Google+ bakers and astronauts: Exploring Physics (a.k.a. knocking stuff over)

19 March 2012

Exploring Physics (a.k.a. knocking stuff over)

When I was making some general plans for my last month at my current job, I was thinking about fun.  I was thinking about doing stuff that I hadn't done with kids before; I was thinking about really taking the opportunity do things that are truly engaging, and encourage experimentation and exploration.

I'm not sure where the idea came from (but I've seen it since over at Teacher Tom); but when the thought of having a pendulum available popped into my head, I couldn't ignore it.  We spend so much time reminding children not to knock over other people's buildings that a few days of knocking things down on purpose seemed right up our alley.

There was a bit of a learning curve for me: I set the pendulum up, wrapping the string around a light fixture.  I had to rethink it a bit as we went along, eventually providing a table for the stacking of the recyclables.  The building process takes so long, and the knocking down is so quick, that it seems a bit unbalanced.

There was an initial fascination with the recycling ("Ooooh, I love these!  Yum!" and, "Wow!  Who ate this?  Is this for snack?!?!?!").  There was careless stacking and less than ideal choices for positioning, and I found myself scaffolding here a lot.  But it added another layer to the work:  Which box seems strongest?  Will this bottle ba able to hold this larger box, or will it fall?  I modeled using the "stronger" pieces on the bottom of the stack and putting the more delicate things on top.  Sometimes the stack wouldn't totally tumble, and we talked a lot about making stacks that the pendulum could not beat.

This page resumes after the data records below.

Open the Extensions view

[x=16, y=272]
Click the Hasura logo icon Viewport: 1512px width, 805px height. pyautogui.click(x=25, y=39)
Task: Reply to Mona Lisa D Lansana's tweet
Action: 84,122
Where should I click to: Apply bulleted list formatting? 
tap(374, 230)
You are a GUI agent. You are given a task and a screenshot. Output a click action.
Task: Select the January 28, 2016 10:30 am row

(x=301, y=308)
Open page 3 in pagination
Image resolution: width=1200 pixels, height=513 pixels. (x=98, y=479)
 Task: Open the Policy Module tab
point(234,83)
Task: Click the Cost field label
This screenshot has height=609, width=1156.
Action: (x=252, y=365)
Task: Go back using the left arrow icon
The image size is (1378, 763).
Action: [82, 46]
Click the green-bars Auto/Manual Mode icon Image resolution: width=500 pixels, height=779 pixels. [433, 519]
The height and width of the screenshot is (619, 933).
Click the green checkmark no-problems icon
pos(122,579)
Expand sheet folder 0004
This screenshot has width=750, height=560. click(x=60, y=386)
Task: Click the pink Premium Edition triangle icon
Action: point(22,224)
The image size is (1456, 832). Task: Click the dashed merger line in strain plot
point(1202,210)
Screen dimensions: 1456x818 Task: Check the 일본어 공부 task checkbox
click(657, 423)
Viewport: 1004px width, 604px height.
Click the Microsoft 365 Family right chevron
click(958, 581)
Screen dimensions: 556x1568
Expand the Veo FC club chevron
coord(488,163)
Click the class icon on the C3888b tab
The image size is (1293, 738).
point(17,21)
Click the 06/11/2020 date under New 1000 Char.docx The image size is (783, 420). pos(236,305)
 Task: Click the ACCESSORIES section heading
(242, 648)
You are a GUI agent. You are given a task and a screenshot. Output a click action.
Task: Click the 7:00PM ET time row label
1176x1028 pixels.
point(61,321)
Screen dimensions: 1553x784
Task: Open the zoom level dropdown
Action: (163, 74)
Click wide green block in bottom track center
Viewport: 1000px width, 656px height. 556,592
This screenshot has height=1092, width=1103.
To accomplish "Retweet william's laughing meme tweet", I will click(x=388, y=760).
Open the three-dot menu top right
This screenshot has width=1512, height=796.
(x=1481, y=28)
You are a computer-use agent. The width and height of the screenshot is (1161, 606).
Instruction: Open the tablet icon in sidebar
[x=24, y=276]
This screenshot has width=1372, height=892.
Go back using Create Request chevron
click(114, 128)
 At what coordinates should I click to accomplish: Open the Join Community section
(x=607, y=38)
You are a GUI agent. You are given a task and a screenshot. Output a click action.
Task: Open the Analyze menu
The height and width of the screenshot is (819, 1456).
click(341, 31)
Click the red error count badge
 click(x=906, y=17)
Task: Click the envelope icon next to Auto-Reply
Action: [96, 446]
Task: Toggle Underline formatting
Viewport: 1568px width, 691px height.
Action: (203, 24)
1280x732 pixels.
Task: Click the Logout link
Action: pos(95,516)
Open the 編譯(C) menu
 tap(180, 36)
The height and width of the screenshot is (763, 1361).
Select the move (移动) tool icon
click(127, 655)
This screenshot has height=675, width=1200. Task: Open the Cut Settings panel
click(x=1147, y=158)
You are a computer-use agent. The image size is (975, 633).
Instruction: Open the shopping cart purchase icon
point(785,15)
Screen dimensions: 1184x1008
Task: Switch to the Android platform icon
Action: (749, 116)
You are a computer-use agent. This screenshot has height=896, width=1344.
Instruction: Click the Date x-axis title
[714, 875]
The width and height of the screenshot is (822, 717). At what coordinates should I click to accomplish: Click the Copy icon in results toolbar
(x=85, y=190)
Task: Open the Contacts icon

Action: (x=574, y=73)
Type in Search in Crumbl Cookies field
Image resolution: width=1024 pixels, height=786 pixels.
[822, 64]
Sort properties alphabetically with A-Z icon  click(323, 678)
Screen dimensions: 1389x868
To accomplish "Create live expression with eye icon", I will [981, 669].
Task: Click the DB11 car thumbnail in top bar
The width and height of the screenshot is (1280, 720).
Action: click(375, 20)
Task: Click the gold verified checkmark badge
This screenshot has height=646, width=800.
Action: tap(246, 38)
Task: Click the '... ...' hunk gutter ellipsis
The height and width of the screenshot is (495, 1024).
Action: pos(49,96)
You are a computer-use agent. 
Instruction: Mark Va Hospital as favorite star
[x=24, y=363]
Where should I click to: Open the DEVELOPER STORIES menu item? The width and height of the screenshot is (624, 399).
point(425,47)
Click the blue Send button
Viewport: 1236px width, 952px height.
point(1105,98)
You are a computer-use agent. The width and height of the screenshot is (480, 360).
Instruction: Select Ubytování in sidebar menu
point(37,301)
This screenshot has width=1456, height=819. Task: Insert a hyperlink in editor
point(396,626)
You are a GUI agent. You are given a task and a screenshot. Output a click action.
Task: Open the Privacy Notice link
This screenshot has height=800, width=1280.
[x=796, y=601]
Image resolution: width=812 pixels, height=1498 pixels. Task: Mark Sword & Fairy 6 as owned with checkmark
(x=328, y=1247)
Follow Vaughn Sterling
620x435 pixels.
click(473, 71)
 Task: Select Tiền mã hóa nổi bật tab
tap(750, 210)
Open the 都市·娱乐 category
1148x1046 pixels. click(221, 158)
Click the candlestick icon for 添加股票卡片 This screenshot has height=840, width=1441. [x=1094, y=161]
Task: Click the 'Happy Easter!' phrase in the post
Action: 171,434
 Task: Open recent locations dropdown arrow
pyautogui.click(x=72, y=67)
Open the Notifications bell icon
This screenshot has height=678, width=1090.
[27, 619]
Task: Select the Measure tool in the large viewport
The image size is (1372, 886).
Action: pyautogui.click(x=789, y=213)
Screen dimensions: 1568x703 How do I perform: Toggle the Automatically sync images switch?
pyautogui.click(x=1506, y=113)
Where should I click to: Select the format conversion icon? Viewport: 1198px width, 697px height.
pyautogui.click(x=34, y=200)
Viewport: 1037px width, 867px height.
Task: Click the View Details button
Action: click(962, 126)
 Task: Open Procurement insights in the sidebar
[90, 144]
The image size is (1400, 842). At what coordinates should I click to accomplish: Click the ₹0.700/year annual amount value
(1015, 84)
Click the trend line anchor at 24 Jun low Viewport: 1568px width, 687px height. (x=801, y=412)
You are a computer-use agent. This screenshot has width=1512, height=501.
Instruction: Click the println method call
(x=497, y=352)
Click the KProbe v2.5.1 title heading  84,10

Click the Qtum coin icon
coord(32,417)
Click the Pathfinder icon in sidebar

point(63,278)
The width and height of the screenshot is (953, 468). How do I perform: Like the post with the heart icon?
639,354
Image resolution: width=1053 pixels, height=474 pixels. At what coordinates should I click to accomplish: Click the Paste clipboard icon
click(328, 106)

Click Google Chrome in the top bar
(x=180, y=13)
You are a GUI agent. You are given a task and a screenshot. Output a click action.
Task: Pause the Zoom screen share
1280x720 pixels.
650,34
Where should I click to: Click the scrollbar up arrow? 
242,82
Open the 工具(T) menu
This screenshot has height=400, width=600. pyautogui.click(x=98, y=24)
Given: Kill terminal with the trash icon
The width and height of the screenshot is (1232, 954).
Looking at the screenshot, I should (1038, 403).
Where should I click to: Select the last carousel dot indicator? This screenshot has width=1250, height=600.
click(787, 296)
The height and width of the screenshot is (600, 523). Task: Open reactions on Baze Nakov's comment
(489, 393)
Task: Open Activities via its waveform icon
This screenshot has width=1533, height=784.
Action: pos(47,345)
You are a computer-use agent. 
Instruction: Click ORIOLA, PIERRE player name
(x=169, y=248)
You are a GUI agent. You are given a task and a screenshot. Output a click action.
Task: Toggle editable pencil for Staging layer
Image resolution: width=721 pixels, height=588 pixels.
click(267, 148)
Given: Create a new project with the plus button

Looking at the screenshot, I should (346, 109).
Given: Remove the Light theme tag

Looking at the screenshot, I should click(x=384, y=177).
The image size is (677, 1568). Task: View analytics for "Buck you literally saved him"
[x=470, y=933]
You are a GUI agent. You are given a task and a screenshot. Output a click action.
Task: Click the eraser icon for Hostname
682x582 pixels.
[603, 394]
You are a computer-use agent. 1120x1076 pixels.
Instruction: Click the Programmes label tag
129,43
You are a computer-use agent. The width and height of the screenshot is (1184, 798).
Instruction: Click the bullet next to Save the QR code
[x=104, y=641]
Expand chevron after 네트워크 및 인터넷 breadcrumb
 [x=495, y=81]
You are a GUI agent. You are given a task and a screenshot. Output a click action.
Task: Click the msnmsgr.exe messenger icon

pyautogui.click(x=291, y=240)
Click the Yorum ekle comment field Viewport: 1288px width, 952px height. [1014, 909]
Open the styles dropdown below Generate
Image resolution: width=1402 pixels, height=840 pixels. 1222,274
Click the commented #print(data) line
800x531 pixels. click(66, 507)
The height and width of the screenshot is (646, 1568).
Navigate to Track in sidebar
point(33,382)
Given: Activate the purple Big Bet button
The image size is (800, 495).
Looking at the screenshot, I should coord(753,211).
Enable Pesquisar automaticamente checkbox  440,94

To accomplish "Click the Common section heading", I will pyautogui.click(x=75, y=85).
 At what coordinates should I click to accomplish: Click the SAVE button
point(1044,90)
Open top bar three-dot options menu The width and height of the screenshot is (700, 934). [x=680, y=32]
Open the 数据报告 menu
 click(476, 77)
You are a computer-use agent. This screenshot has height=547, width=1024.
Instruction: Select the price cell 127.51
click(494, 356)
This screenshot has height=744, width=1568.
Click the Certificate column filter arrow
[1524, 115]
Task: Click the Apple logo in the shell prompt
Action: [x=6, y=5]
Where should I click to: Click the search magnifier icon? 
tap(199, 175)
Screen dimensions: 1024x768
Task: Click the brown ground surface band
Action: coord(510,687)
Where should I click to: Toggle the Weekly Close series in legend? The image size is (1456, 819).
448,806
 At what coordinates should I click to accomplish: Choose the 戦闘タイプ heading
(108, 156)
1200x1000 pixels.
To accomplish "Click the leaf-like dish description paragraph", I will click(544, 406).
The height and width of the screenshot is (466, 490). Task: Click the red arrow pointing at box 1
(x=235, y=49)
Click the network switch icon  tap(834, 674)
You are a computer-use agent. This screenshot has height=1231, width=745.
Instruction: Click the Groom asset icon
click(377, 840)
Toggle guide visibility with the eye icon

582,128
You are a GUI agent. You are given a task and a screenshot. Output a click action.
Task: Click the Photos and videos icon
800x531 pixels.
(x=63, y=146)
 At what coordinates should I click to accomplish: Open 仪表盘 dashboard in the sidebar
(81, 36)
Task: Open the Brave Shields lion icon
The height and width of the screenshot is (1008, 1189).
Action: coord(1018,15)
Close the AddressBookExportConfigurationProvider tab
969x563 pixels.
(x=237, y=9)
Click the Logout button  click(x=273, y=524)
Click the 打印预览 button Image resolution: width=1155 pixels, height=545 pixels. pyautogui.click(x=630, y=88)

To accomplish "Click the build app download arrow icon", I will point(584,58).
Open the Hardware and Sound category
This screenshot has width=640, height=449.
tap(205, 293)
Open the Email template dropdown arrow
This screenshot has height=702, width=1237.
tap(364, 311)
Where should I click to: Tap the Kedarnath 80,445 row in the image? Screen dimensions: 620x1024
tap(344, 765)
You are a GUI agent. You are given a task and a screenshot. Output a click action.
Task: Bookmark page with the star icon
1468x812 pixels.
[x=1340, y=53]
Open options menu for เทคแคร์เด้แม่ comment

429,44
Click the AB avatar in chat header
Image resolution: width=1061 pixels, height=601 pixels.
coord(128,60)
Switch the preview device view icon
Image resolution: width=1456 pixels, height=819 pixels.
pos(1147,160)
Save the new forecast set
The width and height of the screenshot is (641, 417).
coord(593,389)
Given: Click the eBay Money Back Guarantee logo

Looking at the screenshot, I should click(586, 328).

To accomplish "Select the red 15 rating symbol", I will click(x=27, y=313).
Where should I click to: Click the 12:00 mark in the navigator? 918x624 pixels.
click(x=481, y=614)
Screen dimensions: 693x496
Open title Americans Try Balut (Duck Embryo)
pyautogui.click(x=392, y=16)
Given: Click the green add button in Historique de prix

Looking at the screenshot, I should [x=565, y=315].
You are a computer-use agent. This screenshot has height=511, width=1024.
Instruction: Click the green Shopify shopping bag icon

The ball was pinned up during the stacking process, and it did necessitate having a teacher there to unpin it.  I thought that was helpful on the first day - it also prevented throwing the ball and children being in the way of the extra eager physicists.  Being with them allowed me to scaffold in the building process.  I have mentioned before that we don't have unit blocks (only cardboard blocks), so this is not a common experience for this group.

There was so much delight on the children's faces then that stack would fall, and they wanted to do it over and over and over again.  They let others in and took turns releasing the pendulum.  They talked about their favorite foods.  They spotted each other when one child would be standing on a chair to put a paper tube all the way on the top.  It was so much more than physics!